Exercise data>
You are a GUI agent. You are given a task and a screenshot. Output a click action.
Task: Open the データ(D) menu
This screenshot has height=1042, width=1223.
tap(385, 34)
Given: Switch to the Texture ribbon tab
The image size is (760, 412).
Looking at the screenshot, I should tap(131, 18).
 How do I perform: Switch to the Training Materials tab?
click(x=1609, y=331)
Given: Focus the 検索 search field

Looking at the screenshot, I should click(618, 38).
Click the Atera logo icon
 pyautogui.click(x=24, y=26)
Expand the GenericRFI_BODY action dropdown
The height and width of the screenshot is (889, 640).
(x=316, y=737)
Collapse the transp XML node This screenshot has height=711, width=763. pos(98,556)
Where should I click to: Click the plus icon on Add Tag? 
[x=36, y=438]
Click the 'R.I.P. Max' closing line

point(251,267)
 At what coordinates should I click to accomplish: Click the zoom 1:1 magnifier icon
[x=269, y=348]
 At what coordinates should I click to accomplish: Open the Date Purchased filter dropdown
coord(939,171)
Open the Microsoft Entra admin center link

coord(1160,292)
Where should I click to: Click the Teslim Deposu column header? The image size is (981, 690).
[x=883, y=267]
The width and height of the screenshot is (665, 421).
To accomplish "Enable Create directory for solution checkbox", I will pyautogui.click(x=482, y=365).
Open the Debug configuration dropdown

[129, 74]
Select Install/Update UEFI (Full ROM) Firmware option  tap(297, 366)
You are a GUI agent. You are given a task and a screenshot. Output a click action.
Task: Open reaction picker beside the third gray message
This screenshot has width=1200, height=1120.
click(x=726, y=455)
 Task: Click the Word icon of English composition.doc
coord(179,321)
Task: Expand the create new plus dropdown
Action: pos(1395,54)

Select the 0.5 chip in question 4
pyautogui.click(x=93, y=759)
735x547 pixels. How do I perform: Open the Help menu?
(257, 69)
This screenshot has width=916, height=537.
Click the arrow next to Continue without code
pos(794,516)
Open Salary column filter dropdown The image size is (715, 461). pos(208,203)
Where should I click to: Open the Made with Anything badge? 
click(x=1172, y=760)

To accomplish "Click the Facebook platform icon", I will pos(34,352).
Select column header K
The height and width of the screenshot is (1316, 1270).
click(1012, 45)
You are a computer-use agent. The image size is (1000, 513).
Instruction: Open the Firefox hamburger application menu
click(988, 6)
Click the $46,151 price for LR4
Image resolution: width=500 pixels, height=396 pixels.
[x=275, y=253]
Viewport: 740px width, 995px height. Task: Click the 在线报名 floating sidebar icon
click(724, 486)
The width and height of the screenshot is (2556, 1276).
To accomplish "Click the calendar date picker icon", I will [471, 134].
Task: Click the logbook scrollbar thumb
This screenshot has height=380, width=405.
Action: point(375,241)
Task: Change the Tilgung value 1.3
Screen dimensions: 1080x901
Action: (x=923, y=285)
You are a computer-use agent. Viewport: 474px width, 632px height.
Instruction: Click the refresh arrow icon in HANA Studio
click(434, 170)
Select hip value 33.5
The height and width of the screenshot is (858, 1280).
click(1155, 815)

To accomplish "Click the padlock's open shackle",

Task>
Reproduce verbatim only the segment of the listing bounded by the line containing "Collapse the transp" and the line containing "Task: Open reaction", with both boundary lines included.

Finished exercise>
Collapse the transp XML node This screenshot has height=711, width=763. pos(98,556)
Where should I click to: Click the plus icon on Add Tag? 
[x=36, y=438]
Click the 'R.I.P. Max' closing line

point(251,267)
 At what coordinates should I click to accomplish: Click the zoom 1:1 magnifier icon
[x=269, y=348]
 At what coordinates should I click to accomplish: Open the Date Purchased filter dropdown
coord(939,171)
Open the Microsoft Entra admin center link

coord(1160,292)
Where should I click to: Click the Teslim Deposu column header? The image size is (981, 690).
[x=883, y=267]
The width and height of the screenshot is (665, 421).
To accomplish "Enable Create directory for solution checkbox", I will pyautogui.click(x=482, y=365).
Open the Debug configuration dropdown

[129, 74]
Select Install/Update UEFI (Full ROM) Firmware option  tap(297, 366)
You are a GUI agent. You are given a task and a screenshot. Output a click action.
Task: Open reaction picker beside the third gray message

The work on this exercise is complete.